Other churches threatened by Buddhist extremists have found that the police will not act to protect them. In some villages, churches have been forcibly stopped from conducting burials according to Christian rites.
Miriam said that many rural Sri Lankans saw Christianity as a Western faith, and associated it with the colonial era. The rise of Evangelical Christianity in recent decades has also been seen as a threat, leading to attempts to pass laws banning conversion.
Her organisation often advised Christians and churches who were falsely accused of breaking the law, but the system was stacked against them, she said.
When faced with a religious-freedom case, judges often delayed hearings for more than a year, or forced the victims to come to an out-of-court settlement to avoid having to make a judgment that would set a precedent favouring religious minorities.

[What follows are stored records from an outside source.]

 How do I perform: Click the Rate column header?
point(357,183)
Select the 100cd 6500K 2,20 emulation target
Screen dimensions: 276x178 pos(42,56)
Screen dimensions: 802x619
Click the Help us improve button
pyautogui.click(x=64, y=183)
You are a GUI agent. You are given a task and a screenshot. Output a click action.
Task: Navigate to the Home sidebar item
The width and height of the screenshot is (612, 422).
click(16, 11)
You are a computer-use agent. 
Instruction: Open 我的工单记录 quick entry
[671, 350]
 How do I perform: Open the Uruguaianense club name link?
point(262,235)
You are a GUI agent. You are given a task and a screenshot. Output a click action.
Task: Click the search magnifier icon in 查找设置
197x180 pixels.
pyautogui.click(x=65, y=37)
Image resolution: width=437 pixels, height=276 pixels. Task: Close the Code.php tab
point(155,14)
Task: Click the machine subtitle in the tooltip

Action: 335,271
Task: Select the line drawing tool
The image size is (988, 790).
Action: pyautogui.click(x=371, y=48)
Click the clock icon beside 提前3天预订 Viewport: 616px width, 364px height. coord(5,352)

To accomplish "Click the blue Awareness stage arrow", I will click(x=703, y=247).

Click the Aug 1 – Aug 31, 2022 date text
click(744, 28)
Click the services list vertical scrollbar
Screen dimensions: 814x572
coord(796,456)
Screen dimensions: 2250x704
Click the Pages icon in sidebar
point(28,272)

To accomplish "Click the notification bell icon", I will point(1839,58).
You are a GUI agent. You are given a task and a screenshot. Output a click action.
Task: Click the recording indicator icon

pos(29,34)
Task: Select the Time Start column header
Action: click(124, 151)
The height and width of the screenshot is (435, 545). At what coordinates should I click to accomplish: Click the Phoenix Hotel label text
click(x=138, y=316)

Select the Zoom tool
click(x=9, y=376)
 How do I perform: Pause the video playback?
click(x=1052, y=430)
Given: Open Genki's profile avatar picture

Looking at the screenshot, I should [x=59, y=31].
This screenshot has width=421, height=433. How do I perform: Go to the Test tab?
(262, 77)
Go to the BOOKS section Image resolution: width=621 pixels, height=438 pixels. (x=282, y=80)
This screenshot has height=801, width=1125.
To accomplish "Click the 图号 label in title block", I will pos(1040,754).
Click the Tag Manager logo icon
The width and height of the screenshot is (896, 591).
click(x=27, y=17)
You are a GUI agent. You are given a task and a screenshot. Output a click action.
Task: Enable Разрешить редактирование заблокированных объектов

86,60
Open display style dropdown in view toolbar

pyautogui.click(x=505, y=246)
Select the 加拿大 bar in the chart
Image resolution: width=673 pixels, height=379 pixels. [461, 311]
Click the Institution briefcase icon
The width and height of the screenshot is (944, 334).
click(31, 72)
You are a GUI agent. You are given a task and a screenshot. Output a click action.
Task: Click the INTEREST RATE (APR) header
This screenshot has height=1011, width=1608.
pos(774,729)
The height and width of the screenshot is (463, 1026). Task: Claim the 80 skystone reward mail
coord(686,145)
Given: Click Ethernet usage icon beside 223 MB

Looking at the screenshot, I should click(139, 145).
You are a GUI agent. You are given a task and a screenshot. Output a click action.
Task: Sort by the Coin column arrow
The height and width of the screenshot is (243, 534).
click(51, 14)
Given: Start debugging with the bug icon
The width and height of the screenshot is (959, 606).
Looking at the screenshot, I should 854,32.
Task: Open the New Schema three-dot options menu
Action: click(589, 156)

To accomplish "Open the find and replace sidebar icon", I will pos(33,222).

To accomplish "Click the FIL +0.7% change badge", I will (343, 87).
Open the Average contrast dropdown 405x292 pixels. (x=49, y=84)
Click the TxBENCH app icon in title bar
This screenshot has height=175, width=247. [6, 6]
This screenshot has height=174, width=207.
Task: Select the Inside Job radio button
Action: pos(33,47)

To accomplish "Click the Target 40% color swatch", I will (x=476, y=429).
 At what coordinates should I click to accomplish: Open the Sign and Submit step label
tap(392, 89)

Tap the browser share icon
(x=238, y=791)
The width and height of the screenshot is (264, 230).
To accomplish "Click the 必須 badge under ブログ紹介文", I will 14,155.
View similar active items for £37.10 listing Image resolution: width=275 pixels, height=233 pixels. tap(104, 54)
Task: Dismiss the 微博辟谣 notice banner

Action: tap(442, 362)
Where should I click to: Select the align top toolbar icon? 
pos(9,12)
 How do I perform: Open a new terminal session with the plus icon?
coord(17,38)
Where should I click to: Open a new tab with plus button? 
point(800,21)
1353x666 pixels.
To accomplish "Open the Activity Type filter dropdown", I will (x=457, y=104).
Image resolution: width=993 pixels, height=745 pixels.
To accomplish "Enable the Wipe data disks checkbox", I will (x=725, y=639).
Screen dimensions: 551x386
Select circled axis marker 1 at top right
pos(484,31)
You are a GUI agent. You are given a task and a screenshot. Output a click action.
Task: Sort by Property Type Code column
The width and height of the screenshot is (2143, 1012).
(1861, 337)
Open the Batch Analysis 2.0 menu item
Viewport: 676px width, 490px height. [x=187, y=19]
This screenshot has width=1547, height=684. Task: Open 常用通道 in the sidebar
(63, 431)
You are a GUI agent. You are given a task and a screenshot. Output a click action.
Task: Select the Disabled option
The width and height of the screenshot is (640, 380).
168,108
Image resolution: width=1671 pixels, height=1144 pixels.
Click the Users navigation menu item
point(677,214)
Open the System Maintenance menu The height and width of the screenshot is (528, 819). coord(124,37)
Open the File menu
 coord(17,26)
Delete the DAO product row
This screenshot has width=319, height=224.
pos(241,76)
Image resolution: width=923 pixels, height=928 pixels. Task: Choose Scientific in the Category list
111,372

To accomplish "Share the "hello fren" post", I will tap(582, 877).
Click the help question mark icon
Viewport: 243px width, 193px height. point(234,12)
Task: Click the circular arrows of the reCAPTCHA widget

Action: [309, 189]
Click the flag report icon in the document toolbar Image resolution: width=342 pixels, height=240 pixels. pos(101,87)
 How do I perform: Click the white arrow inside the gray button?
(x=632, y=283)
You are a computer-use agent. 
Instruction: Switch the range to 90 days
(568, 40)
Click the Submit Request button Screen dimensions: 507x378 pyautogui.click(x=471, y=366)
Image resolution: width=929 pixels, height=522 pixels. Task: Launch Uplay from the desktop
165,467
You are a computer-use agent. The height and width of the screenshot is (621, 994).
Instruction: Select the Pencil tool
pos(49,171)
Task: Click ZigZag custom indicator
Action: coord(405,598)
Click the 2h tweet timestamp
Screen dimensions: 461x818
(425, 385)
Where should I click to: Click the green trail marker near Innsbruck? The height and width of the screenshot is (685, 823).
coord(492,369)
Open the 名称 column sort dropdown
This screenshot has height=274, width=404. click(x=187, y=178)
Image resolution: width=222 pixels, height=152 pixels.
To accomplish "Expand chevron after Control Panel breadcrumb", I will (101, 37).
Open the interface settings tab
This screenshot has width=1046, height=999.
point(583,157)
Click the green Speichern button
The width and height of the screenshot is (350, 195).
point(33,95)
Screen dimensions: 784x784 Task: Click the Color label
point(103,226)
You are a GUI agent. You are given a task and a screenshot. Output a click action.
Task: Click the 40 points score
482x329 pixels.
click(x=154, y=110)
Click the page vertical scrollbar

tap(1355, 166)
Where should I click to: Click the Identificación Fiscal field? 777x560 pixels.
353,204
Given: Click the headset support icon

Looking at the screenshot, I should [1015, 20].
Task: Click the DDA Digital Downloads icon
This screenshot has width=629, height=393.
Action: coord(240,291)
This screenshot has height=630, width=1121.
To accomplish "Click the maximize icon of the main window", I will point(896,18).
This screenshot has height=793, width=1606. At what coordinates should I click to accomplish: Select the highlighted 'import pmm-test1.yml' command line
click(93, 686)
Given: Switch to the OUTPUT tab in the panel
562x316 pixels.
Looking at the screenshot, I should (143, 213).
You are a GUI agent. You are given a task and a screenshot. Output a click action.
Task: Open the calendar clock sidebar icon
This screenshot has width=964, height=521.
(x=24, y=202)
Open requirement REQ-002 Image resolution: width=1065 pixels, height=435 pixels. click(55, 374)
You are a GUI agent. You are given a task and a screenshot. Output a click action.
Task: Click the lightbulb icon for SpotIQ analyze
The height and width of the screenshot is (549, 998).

“The judicial system is very biased,” Miriam said. “Often, when cases of religious freedom are filed, the judges basically force the victim, who is often a pastor, to settle the case with the assaulter, someone who has beaten them up.”
She asked British churchpeople to pray that Christians in Sri Lanka would not stop their ministry in the face of attacks and violence.
Paul Robinson, the chief executive of Release International, which supports Miriam’s work, said: “Time and again, we hear that it is Buddhist monks who are leading the attacks against the churches . . . the monks are being aided by pro-Buddhist authorities. This has to be brought into the spotlight.”